03-hardware.Rmd

# Efficient hardware

In the previous chapter we saw how relatively simple tweaks to our system set-up
can result in substantial time savings. In this chapter we explore the relationship between computer
hardware and the speed of code execution. The goal is to help you decide whether the benefits of
upgrading your hardware are worth the cost.

We'll begin with an introductory section on computer storage and memory and how it is measured, before moving on to individual computer components. 

## Introduction: what is a byte?

A computer cannot store "numbers" or "letters". The only thing a computer can store and work with is bits. A bit is binary, it is either a $0$ or a $1$. In fact from a physics perspective, a bit is just a blip of electricity that either is or isn't there.

In the past the ASCII character set dominated computing. This set defines $128$ characters including $0$ to $9$, upper and lower case alpha-numeric and a few control characters such as a new line. To store these characters required $7$ bits
since $2^7 = 128$, but $8$ bits were typically used for performance [reasons](http://stackoverflow.com/q/14690159/203420). Table 3.1 gives the binary representation of the first few characters.

Bit representation | Character
-------------------|----------
$01000001$ | A
$01000010$ | B
$01000011$ | C
$01000100$ | D
$01000101$ | E
$01010010$ | R

Table 3.1: The bit representation of a few ASCII characters.

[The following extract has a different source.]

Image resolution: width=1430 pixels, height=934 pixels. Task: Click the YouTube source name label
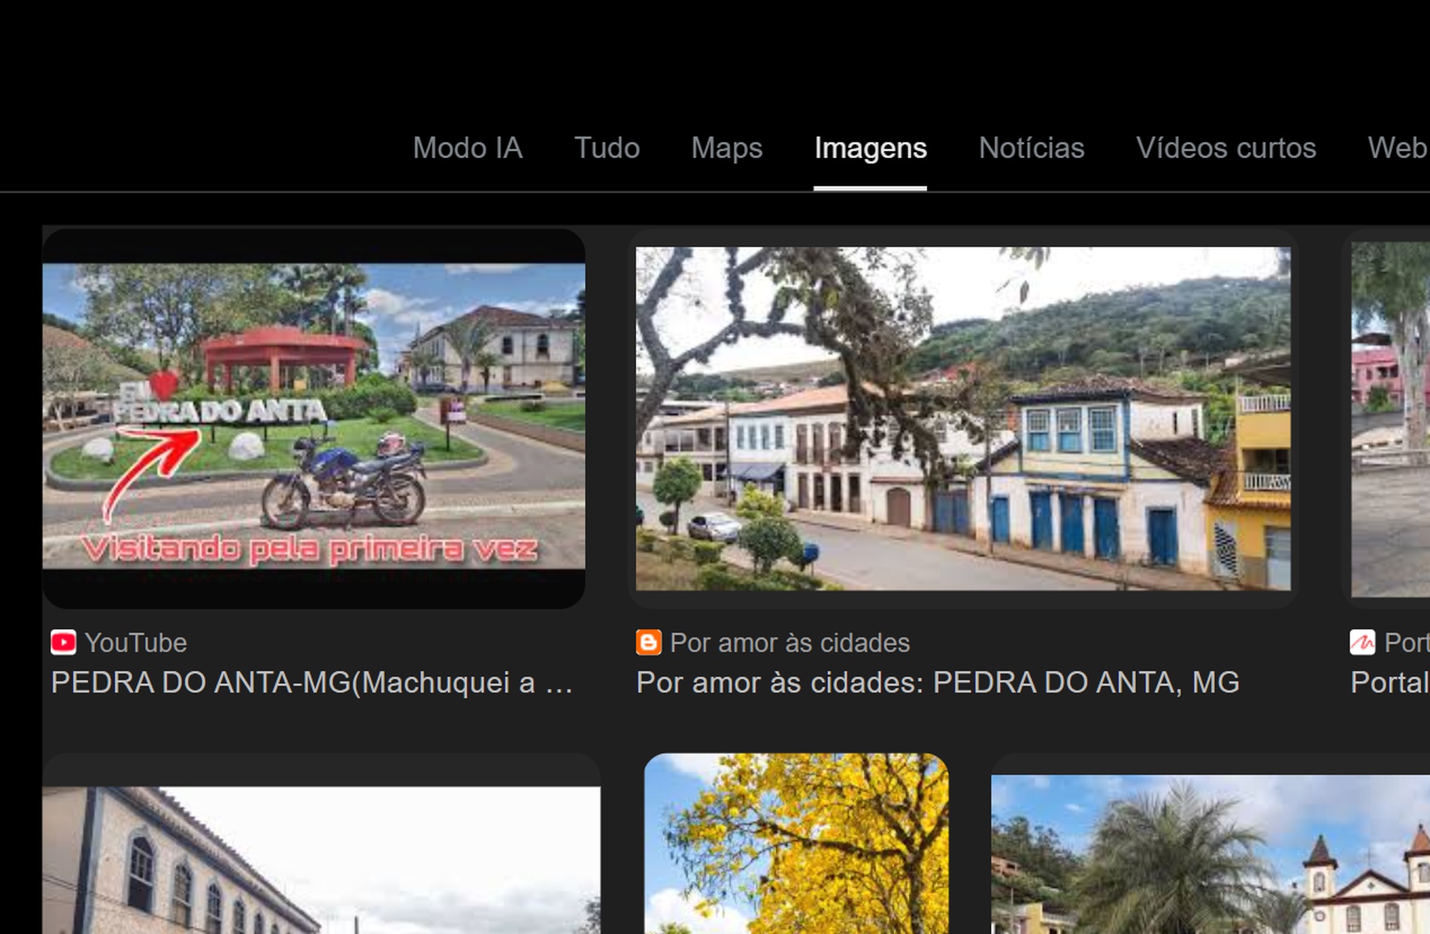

The limitation of only gives having $256$ characters led to the development of Unicode, a standard framework aimed at creating a single character set for every reasonable writing system. Typically, Unicode characters require sixteen bits of storage. 

Eight bits is one byte, or ASCII character. So two ASCII characters would use two bytes or $16$ bits. A pure text document containing $100$ characters would use $100$ bytes ($800$ bits). Note that mark-up, such as font information or meta-data, can impose a substantial memory overhead: an empty `.docx` file requires about $3,700$ bytes of storage.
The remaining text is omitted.